What It May Mean To Support Caitlyn & Not Rachel

There are people who are no comfortable with the body they’re in. We can all agree with that. We don’t always see eye-to-eye, however, when those uncomfortable people make the necessary changes to sit comfortably. Bruce Jenner told the world he was a woman deep down, and was ready to make the necessary changes to prove it. Well, he said something like that. Then Caitlyn appeared in Vanity Fair, and the applause grew, the awards came, and we’ve all moved on by now.

Looking over my little evidence, I’d say Rachel didn’t feel comfortable in her whiteness. Her parents sold her out, that means something. But in that discomfort, she found where she feels she belongs, and where she was accepted until recently. Perhaps finally comfortable in her tanned skin, shea butter coating, and “natural” hair. Perhaps as comfortable as Bruce felt in heels, a dress, bra, and panties. If Rachel speaks out as Bruce (now Caitlyn) did, and says she’s always been a Black woman, what then?
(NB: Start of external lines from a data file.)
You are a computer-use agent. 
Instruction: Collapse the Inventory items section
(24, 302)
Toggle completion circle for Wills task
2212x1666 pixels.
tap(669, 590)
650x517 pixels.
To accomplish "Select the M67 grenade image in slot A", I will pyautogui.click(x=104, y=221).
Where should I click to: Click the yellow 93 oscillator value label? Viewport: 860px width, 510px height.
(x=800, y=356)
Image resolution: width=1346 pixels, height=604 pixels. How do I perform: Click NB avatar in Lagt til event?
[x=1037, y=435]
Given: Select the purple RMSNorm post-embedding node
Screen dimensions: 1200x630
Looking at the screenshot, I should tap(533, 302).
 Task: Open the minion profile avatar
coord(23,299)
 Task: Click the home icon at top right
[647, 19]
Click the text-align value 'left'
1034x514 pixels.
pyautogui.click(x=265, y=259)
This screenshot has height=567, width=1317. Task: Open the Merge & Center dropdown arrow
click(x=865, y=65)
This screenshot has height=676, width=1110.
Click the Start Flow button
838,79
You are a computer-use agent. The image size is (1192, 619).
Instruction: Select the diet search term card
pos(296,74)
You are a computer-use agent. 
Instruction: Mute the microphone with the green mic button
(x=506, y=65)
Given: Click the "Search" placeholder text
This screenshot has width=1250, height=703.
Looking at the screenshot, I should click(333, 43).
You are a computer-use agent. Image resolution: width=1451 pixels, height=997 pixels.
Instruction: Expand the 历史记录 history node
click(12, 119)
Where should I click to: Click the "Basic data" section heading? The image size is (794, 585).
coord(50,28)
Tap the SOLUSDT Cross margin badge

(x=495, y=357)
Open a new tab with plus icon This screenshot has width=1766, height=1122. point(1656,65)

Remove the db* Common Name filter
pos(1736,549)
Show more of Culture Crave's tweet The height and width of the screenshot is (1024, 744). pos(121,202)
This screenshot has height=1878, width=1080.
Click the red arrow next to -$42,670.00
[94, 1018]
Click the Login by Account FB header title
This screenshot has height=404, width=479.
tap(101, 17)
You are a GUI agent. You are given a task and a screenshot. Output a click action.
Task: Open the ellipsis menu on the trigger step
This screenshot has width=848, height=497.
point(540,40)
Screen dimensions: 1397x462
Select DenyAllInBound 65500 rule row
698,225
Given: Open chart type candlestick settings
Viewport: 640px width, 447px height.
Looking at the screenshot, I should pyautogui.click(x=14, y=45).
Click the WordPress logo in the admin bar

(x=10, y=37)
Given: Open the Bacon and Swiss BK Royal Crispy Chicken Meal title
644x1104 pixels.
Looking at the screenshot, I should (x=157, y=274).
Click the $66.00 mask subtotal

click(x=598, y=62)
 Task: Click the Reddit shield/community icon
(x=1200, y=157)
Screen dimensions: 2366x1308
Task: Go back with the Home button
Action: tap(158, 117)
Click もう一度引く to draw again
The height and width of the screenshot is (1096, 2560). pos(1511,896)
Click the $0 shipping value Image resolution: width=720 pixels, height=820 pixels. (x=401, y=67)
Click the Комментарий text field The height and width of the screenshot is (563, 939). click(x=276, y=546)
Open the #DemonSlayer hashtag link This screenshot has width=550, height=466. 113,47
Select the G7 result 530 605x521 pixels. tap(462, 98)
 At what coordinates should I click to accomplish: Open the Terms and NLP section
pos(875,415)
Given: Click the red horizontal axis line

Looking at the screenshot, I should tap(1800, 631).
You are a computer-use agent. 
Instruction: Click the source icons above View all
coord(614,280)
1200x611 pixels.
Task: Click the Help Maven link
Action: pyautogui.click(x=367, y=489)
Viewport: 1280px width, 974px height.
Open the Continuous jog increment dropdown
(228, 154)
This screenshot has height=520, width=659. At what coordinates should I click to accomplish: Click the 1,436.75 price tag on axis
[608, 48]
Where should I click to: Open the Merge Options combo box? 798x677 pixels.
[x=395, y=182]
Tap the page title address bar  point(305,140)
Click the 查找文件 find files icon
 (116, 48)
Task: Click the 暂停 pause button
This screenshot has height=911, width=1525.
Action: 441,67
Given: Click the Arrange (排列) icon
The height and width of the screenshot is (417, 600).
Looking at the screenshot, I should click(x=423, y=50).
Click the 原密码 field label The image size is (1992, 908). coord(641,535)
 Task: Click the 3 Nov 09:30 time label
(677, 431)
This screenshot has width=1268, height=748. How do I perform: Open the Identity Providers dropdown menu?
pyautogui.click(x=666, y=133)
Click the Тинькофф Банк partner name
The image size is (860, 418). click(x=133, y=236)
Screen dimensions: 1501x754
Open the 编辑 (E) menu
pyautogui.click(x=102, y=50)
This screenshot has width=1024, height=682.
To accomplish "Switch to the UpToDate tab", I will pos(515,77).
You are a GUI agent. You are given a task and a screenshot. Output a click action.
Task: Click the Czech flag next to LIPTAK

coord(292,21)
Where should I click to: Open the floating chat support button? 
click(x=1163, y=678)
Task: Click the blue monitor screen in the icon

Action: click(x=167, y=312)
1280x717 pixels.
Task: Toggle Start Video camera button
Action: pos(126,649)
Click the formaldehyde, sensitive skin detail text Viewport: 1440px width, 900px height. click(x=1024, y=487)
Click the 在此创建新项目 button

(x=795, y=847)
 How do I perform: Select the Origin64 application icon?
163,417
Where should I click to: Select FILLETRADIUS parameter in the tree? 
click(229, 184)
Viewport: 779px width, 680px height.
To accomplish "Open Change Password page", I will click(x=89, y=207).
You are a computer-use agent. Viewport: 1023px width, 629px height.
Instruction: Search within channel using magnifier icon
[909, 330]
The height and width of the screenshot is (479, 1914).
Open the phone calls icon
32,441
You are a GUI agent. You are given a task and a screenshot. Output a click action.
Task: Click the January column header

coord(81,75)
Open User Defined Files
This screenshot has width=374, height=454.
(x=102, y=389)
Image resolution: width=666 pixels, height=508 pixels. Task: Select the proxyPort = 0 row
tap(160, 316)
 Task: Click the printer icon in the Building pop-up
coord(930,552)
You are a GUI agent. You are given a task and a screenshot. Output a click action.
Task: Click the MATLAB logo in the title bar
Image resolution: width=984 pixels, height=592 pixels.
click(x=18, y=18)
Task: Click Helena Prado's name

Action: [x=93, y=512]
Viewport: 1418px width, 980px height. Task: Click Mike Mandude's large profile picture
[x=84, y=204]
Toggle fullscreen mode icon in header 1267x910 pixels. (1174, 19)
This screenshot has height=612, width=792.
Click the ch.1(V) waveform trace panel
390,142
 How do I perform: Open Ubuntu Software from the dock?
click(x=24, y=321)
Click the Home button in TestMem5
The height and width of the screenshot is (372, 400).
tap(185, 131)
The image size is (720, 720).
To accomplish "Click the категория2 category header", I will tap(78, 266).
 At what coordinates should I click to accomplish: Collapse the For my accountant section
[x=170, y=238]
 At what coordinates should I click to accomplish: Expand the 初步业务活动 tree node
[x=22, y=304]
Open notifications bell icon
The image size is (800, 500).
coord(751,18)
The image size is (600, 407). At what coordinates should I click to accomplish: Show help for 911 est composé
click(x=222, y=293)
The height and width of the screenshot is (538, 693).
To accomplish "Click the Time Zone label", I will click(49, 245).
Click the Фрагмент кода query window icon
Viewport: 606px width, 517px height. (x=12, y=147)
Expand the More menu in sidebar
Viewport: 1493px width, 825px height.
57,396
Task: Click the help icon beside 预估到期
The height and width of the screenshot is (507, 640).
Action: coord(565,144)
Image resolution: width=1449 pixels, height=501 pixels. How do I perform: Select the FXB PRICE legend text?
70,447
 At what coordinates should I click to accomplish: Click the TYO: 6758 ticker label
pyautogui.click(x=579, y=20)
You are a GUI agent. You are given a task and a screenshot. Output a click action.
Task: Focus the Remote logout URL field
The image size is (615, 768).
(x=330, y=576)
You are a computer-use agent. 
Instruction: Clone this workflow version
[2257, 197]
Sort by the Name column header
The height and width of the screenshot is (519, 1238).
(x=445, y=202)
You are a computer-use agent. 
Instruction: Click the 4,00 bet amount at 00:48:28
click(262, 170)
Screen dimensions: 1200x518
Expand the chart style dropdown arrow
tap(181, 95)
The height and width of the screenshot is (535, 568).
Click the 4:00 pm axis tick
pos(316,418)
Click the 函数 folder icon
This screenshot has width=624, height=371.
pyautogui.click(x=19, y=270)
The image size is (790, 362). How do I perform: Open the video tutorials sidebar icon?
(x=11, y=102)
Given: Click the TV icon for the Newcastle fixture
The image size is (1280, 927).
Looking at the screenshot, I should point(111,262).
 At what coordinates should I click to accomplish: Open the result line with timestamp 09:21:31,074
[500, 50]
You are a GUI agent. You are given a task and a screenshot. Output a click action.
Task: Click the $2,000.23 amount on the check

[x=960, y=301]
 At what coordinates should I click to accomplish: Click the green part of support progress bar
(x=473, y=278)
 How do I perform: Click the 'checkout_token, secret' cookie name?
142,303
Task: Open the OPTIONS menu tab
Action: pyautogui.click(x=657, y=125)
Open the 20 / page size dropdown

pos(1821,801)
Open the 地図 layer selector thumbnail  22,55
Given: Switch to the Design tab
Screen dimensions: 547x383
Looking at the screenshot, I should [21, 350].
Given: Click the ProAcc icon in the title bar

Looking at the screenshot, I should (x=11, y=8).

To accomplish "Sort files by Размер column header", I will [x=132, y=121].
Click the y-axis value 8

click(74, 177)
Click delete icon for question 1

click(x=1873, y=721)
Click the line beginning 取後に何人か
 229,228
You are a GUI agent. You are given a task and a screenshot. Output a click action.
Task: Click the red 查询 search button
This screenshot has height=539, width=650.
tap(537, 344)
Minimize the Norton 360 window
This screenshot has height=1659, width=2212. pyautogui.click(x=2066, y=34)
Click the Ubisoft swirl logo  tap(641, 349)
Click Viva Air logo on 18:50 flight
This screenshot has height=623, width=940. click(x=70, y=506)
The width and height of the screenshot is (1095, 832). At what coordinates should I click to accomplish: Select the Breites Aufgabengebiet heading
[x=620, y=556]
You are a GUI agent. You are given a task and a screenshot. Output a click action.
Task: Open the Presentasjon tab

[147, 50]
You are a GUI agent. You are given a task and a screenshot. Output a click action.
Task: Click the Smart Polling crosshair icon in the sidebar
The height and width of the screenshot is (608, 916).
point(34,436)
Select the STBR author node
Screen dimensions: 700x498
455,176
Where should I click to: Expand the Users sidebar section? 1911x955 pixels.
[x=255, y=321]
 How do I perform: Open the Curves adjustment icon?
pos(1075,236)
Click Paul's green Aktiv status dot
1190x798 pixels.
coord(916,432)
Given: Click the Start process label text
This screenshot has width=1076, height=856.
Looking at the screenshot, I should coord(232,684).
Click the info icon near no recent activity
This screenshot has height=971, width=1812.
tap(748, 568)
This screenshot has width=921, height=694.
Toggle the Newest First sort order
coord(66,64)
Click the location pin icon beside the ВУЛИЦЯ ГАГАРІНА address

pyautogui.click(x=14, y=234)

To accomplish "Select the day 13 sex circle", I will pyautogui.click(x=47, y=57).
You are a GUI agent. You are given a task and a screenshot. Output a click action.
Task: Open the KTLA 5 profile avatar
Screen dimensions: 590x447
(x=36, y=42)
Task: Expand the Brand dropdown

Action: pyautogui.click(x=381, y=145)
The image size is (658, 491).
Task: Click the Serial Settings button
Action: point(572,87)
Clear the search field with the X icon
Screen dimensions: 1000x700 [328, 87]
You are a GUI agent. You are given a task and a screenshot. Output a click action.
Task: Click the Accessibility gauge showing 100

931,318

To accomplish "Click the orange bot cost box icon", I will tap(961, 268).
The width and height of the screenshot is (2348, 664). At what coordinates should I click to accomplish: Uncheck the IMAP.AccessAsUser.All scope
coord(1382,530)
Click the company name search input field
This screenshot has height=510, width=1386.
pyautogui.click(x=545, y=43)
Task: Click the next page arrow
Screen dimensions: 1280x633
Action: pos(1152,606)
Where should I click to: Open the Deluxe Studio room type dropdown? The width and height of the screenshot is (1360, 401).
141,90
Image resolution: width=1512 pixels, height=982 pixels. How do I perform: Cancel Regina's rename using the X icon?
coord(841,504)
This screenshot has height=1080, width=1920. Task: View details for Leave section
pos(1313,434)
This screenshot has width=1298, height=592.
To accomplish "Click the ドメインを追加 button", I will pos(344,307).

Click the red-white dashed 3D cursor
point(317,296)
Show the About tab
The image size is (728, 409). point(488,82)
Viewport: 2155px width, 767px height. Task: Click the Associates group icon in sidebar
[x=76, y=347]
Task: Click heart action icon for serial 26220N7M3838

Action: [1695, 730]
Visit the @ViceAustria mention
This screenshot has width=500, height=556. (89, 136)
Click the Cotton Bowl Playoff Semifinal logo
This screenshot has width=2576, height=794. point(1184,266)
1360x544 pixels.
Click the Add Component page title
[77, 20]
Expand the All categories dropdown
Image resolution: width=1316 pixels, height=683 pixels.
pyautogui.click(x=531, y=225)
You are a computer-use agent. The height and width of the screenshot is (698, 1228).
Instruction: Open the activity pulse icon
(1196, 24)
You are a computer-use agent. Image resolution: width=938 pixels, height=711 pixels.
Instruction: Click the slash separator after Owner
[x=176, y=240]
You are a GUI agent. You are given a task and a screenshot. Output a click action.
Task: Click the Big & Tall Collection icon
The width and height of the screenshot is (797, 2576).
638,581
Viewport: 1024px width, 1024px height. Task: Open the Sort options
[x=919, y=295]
The roots and histories and hand-me-down amazing DNA aren’t there, I know. But I know Black folk who are as removed from Blackness as David Duke. In obtaining this level of Blackness, did she have to relinquish her privilege? Questions, man!

Transracial has been thrown around the internet so much in the last 24 hours. Is this a case? What is your argument for supporting Caitlyn and not supporting Rachel?

Not supporting Rachel may mean you don’t truly believe people are uncomfortable in the skin they’re in. Perhaps people aren’t born in the wrong body. If you’re Blackm it could also mean you hold your Blackness so very close to you, that giving it away so easy is a utterly ridiculous. Not everyone can walk into your mother’s house and pull up a seat at the table. They have to earn the right to be there, and sometimes “earning it” may be as simple as being born.